Laadno. We fix as much as possible at a time. I figured out why the debugger jumps on the sources of the aki-prichine source code - the author hit his head on abstraction, growing the inheritance of 80 leveled from the UseCaseBase class :) Then, apparently, the constructors of static instances for the Message & ParameterManager classes flew out of their eyes. Singleton Myers? No, did not hear. F furnace abstraction! Viva revolucion !!! Viva POD !!!


Wow! How interesting this tree was growing. The main work is done by the BuildAll () function. If all parameters are specified, the function collects the import library, the file specifying the names of functions and variables and the order in which they are available in the import library and the binary itself. All descendants of UseCaseBase changed its algorithm through overload. Sometimes in descendants we prepare auxiliary data, but more often we simply turned off the creation of some files. For example, the file name for building something is not specified - a new class is created. Idiots It is enough to interrupt the execution of such a collector function if necessary. Easy to understand my actions B-)
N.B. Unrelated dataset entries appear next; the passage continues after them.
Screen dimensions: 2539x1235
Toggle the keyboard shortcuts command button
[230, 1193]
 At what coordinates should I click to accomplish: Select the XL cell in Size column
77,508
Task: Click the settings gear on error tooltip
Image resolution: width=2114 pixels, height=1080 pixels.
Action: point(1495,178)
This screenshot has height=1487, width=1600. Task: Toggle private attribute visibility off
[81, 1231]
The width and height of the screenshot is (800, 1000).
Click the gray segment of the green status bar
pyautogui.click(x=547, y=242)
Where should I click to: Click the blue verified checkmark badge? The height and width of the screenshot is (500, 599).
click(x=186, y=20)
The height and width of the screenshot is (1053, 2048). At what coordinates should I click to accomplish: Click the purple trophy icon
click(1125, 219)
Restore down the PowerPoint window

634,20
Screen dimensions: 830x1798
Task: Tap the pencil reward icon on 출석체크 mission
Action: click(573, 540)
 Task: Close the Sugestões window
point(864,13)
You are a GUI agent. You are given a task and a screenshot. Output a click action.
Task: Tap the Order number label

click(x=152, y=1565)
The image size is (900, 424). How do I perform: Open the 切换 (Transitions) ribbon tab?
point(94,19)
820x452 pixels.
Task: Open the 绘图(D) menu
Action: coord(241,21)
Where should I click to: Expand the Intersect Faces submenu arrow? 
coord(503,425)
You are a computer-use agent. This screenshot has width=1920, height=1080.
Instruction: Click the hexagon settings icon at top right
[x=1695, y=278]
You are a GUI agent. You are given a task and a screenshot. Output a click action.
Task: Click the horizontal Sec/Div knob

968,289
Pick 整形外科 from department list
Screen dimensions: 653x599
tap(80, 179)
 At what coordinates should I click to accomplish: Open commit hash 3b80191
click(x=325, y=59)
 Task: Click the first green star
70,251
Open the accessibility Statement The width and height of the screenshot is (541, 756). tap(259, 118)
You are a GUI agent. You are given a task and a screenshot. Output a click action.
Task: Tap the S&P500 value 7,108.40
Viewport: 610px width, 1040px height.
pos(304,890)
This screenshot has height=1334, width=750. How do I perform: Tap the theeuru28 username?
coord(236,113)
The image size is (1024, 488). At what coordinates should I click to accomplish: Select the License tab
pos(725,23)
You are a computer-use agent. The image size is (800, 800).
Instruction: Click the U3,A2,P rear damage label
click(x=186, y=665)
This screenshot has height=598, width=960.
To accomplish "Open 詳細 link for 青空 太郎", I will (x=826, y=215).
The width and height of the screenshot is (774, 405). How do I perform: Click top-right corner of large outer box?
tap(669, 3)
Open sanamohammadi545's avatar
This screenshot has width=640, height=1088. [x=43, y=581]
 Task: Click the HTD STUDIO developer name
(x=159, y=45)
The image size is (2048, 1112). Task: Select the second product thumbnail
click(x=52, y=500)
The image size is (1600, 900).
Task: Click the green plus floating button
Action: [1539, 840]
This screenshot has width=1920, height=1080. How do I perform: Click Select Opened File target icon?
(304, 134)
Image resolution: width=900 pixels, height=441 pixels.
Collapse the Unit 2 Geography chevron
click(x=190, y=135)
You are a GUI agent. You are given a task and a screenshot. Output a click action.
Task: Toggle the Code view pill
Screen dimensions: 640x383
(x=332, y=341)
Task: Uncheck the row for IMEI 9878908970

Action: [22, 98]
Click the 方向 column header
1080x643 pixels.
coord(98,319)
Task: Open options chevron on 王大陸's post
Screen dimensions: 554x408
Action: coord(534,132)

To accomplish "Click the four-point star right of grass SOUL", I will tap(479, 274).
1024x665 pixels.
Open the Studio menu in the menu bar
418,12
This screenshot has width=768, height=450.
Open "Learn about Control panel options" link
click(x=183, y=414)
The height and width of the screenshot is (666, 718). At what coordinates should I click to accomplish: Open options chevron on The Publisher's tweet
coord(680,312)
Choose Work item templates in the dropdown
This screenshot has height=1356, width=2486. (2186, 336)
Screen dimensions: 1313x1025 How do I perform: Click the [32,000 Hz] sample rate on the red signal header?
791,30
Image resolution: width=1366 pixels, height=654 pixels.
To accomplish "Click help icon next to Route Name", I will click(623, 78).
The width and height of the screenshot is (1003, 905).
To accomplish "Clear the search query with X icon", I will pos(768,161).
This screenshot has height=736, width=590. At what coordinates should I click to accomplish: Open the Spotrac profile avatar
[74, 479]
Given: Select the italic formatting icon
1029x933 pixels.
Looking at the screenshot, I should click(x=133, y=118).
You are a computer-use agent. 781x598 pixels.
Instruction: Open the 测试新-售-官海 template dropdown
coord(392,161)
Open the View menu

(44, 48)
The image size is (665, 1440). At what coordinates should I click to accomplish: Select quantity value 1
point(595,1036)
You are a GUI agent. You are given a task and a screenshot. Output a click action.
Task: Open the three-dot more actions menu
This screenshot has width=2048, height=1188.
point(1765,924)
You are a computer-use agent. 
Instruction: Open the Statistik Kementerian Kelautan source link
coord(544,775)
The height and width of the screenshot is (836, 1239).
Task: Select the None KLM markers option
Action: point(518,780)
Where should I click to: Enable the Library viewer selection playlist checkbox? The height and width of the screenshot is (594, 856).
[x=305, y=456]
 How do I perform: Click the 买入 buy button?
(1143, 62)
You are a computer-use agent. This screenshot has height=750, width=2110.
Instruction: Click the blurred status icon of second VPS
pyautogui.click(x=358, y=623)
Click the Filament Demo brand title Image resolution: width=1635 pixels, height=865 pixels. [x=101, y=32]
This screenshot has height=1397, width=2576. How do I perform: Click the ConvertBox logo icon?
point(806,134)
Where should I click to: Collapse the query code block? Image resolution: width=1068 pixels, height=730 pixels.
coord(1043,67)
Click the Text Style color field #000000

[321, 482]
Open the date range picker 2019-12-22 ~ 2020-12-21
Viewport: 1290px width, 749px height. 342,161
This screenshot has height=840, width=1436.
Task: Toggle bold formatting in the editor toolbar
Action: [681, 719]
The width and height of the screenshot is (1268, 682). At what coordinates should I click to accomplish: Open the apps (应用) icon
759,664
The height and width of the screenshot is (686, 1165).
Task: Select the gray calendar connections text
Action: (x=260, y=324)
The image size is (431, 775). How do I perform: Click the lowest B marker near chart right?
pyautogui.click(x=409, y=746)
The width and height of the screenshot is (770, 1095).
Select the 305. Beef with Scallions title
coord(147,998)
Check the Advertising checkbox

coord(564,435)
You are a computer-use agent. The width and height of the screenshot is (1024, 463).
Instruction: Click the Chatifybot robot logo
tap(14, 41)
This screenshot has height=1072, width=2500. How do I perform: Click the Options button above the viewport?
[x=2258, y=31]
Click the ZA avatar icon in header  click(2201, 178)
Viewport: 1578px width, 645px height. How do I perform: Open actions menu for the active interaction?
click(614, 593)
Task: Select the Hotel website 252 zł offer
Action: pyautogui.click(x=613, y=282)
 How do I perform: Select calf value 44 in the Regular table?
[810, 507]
We continue to delete empty classes, replacing NULL with nullptr_t, replacing range iterators with for (auto x: *).


We correct errors in the processing of command line parameters.


It is necessary to check the code with a static analyzer. Where to begin? Hmm, under the XPshka, the selection is small - cppcheck, and the codeblock supports it out of the box. Wow, what a catch! There is even a delete for char []! Damn, I know where half the gig of free RAM has gone =)


So we add the files generated from the elf-file libcrypto.dll and the file itself describing the parameters of the command line to create them.


Oops. CPPCheck was wrong ... It must be (a || b) ...


I will try to build in Visual Studio 15 and Win10 would be poked with a stick. We put on a virtual machine. Made, download and run the online installer studio. What? Doesn't want to save the jump to the shared folder with the host ?! Yes, you choke! Download to where you were taught ... And now we transfer the downloaded to the folder and run the installation. What? Again ignores shared folder ??! Yes, you choke! Become where you were taught ...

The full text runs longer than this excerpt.